Stevenson’s Audition: The Padley Fight And A Potential Tank Davis Clash


WBC lightweight champion Shakur Stevenson has a lot of pressure on him to look impressive tonight in beating Josh Padley at the Kingdom Arena in Riyadh. This is not someone that Shakur (22-0, 10 KOs) can afford to struggle against if he doesn’t want to be ridiculed by fans more than he already is. If Shakur runs from this guy tonight, it’s over with. His career will never be the same.

Stevenson told Padley on Friday he’s going to whip his “a**” in their fight on Saturday. Now, if he runs from Padley as he did against a dozen of his past opponents, that’s going to show the fans what he’s all about.

What If He Fails?

Realistically, Stevenson needs a knockout of Padley (15-0, 4 KOs) for him to come out of this fight without his stock plummeting. It’s one of those fights where you can’t gain anything because Padley isn’t a top 10-level fighter. He’s just a British-level fighter that his promoter, Eddie Hearn, picked out. Shakur needs a knockout within six rounds to come out of this fight.

This fight is more critical for Shakur because Hearn wants to set up the “biggest fight in boxing” next against Gervonta Davis. He’d look silly pushing for that fight if Stevenson struggles tonight and labors his way to a dull 12-round decision.

Hearn needs Shakur to look like 24k gold against Josh for him to be able to go to Turki Alalshikh and ask for his help in luring Tank Davis into fighting him. Without Turki, Hearn has no hope of putting that fight together. He’s not going to empty the Matchroom Boxing war chest to come up with the dough to entice Gervonta to face Shakur in a fight that will likely fail to cover the costs.

Shakur isn’t a PPV draw, and Tank has only had one fight during his 12-year career against Ryan Garcia. The fans who purchased the event were likely Ryan’s 12M Instagram followers. Shakur isn’t popular on social media like Ryan.

That’s why it’s crucial that Shakur looks great tonight. He’s a lesser fighter, whom he would be expected to destroy if he’s worthy of sharing the ring with Tank. Shakur is obviously not what Hearn says he is. He’s not pound-for-pound #1 or one of the best fighters in the sport. He’s just a defensive guy, with 90% of his game being defense and only 10% being offense.

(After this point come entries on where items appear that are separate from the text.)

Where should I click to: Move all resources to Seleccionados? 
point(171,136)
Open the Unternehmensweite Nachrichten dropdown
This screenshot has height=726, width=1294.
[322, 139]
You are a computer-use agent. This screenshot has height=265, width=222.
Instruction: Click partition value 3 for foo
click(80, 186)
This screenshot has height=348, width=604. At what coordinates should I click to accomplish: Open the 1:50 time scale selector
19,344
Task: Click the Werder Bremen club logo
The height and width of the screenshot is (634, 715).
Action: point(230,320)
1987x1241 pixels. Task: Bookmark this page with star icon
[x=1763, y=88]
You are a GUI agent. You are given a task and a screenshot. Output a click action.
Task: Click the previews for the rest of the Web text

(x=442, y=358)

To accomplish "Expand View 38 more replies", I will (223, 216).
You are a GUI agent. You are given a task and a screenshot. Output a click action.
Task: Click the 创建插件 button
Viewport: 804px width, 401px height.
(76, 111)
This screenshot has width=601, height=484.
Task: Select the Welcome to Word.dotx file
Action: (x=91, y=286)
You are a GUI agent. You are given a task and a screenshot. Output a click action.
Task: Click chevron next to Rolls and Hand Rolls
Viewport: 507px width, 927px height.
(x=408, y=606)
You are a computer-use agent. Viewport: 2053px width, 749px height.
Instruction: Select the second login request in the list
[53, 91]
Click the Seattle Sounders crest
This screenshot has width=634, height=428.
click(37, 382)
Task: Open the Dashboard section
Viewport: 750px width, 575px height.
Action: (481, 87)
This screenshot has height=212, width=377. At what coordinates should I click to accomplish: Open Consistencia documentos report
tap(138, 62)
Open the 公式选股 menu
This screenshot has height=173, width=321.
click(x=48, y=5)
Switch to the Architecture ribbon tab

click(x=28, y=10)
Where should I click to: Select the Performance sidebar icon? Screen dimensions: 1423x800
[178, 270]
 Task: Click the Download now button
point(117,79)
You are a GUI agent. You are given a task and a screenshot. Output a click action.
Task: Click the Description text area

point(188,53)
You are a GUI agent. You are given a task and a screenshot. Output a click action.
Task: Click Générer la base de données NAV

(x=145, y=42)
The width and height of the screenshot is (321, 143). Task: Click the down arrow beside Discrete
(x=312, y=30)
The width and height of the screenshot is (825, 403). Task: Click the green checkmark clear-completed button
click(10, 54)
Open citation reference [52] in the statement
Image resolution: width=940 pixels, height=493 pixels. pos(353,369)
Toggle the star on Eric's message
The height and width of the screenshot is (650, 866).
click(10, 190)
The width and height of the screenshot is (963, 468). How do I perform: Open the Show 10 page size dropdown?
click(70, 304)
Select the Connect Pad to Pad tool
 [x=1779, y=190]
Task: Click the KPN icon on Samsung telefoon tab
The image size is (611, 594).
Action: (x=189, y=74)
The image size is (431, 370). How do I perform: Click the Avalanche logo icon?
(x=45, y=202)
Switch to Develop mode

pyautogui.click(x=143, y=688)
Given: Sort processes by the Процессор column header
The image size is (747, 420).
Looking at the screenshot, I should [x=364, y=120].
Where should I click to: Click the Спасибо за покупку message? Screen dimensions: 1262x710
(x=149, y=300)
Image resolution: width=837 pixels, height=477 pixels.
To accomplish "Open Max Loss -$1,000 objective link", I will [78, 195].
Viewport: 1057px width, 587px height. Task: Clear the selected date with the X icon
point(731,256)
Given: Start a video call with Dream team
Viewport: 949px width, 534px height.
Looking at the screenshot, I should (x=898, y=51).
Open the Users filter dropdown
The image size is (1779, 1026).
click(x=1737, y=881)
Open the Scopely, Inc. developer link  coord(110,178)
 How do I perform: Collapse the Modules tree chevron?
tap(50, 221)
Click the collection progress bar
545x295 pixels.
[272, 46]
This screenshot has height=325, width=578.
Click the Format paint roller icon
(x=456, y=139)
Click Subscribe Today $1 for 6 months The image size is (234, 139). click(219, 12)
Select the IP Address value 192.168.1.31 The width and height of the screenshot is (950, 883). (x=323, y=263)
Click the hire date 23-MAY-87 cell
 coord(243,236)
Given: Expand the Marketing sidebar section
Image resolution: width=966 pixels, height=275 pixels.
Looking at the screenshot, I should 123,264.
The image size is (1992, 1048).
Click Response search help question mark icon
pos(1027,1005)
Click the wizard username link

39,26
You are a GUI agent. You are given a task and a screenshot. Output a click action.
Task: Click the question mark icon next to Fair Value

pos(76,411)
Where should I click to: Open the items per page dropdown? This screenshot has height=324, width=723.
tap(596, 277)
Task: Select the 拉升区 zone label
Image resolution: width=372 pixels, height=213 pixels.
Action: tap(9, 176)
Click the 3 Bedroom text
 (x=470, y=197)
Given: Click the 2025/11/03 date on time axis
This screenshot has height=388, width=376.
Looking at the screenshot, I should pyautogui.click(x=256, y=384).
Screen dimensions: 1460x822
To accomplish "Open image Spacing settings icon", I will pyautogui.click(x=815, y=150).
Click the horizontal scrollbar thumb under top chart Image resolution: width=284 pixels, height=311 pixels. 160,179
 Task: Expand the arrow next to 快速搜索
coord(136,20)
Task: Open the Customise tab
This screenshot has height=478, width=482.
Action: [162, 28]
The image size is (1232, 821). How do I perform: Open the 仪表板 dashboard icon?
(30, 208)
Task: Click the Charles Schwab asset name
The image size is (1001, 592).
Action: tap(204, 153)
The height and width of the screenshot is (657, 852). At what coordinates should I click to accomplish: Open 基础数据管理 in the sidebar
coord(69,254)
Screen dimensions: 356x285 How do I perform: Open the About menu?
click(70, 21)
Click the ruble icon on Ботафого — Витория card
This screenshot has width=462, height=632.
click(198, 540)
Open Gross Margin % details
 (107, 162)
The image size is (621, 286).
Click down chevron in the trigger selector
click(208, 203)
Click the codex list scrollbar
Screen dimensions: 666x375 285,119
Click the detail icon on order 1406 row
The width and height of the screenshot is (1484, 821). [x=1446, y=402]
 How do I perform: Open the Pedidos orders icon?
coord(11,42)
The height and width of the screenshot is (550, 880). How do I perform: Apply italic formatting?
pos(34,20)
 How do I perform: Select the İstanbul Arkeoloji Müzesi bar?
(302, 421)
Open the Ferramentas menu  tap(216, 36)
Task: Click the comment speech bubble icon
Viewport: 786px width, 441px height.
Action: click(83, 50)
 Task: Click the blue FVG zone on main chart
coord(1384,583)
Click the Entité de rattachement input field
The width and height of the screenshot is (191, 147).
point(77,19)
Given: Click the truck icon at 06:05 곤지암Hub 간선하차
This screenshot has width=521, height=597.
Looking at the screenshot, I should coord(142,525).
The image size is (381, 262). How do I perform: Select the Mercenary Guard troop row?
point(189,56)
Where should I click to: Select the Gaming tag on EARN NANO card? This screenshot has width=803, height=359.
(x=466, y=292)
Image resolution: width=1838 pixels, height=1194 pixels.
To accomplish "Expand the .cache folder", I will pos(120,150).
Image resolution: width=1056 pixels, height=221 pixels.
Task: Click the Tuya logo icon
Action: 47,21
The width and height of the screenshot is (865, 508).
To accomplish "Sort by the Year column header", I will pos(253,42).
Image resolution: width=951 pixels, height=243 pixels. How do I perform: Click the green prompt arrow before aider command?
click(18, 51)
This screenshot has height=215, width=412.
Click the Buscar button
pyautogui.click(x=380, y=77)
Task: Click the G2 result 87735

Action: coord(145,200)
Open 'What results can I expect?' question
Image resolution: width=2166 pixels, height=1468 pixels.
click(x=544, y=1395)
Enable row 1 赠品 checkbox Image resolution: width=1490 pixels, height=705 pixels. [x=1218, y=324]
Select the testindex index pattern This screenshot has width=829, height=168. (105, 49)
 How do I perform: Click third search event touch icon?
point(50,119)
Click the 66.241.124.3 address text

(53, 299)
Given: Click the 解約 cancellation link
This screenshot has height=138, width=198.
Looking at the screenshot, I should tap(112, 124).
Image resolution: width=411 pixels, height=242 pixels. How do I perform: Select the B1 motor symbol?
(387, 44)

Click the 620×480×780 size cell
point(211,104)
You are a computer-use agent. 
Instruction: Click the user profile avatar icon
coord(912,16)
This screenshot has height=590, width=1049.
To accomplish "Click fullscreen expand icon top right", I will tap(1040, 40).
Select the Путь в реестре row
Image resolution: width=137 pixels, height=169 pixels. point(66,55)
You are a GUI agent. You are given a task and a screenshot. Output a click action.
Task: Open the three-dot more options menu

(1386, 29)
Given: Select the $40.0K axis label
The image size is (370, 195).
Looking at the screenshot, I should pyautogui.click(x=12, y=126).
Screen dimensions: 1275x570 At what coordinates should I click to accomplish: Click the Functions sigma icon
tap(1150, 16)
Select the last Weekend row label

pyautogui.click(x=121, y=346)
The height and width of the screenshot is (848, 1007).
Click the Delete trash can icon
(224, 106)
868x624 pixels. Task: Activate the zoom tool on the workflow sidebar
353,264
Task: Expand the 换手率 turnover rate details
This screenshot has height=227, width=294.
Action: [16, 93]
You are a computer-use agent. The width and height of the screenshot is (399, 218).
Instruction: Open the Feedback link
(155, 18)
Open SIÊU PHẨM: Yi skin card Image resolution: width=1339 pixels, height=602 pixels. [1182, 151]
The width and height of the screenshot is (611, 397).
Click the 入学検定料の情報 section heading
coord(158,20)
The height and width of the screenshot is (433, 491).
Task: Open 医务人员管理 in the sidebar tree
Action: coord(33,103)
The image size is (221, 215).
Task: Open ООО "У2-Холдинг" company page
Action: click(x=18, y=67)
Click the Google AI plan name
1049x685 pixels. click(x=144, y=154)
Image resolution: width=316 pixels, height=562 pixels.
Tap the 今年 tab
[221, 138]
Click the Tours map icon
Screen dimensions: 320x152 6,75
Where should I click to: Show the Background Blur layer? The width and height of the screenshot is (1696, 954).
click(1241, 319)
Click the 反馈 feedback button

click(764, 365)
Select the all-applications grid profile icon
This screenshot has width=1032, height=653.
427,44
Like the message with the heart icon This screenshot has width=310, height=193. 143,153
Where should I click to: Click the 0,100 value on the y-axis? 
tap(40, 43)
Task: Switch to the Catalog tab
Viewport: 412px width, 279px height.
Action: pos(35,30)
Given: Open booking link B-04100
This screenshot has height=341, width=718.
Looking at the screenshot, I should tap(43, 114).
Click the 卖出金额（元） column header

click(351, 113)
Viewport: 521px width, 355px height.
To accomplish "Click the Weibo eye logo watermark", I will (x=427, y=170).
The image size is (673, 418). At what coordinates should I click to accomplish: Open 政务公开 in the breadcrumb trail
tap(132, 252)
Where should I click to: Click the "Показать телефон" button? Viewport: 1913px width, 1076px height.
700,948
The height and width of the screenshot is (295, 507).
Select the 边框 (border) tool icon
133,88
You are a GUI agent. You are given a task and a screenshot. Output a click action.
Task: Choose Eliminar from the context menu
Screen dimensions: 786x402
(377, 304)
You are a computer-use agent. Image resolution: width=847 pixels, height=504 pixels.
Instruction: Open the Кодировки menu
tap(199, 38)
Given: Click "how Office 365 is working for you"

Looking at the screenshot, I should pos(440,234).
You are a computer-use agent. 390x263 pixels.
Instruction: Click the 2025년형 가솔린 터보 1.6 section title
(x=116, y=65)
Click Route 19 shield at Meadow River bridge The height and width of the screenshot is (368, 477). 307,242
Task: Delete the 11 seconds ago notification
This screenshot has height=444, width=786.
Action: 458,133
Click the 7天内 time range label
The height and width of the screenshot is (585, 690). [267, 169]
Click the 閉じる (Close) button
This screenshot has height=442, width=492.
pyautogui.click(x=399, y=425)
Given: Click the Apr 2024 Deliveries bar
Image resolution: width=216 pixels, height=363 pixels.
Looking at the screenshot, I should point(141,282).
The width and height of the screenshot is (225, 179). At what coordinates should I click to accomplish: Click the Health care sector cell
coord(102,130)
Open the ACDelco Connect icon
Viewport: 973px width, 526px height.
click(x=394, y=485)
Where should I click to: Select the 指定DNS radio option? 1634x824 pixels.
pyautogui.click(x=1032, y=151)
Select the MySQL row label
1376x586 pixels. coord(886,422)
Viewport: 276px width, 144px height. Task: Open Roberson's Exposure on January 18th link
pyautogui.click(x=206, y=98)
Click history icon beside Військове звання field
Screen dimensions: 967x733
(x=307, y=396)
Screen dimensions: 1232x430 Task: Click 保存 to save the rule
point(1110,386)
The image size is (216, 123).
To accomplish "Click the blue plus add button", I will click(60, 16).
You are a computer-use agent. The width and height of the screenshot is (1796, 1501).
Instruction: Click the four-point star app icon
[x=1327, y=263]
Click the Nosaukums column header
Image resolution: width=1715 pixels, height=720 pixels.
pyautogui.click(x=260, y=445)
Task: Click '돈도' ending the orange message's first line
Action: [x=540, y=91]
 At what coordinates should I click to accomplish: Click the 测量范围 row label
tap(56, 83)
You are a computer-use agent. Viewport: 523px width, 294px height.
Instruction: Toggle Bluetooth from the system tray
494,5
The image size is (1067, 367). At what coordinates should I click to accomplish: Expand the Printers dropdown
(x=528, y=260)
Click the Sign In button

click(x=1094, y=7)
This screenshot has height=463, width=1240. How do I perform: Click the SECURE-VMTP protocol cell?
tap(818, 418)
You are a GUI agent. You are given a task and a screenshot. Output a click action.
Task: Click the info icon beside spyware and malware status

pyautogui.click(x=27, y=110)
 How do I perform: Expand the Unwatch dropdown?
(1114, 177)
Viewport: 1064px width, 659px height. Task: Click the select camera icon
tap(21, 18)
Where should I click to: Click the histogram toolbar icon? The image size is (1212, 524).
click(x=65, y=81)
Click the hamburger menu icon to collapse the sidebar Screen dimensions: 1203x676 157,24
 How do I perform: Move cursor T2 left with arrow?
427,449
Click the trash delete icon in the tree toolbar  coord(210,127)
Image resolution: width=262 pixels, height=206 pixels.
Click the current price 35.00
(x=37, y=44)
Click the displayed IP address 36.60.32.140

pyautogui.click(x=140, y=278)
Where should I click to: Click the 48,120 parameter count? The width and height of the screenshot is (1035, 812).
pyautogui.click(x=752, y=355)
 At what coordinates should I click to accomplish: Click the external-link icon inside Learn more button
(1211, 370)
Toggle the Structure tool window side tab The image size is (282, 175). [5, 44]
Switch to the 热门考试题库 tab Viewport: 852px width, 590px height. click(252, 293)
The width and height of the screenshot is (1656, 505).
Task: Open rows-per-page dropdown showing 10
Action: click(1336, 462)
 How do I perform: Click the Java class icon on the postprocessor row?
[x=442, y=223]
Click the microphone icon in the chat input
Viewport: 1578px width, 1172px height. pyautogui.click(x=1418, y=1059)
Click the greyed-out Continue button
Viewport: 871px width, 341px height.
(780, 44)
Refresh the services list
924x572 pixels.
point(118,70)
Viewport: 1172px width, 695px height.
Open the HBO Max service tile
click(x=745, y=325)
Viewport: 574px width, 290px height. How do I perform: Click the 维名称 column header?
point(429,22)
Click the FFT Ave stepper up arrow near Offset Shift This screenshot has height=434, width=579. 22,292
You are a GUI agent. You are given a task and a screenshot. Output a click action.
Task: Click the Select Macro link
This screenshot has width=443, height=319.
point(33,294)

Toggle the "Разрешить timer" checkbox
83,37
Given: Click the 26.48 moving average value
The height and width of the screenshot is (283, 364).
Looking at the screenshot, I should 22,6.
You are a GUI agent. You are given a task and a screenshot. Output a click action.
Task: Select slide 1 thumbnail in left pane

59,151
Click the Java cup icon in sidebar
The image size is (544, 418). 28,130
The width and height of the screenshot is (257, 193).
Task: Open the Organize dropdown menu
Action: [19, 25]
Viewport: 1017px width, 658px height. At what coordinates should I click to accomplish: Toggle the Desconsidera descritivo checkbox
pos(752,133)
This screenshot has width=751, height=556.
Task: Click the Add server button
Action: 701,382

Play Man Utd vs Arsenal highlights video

For Hearn to have signed Shakur to just a two-fight contract says a lot. I would do the same. I would sign Shakur to a short contract, match him against fluff opposition to make him look good, and then push hard for the Tank fight. That’s where I would turn a profit. After Shakur loses that fight, I’d re-sign him because he will have been exposed, and rebuilding him would cost too much money.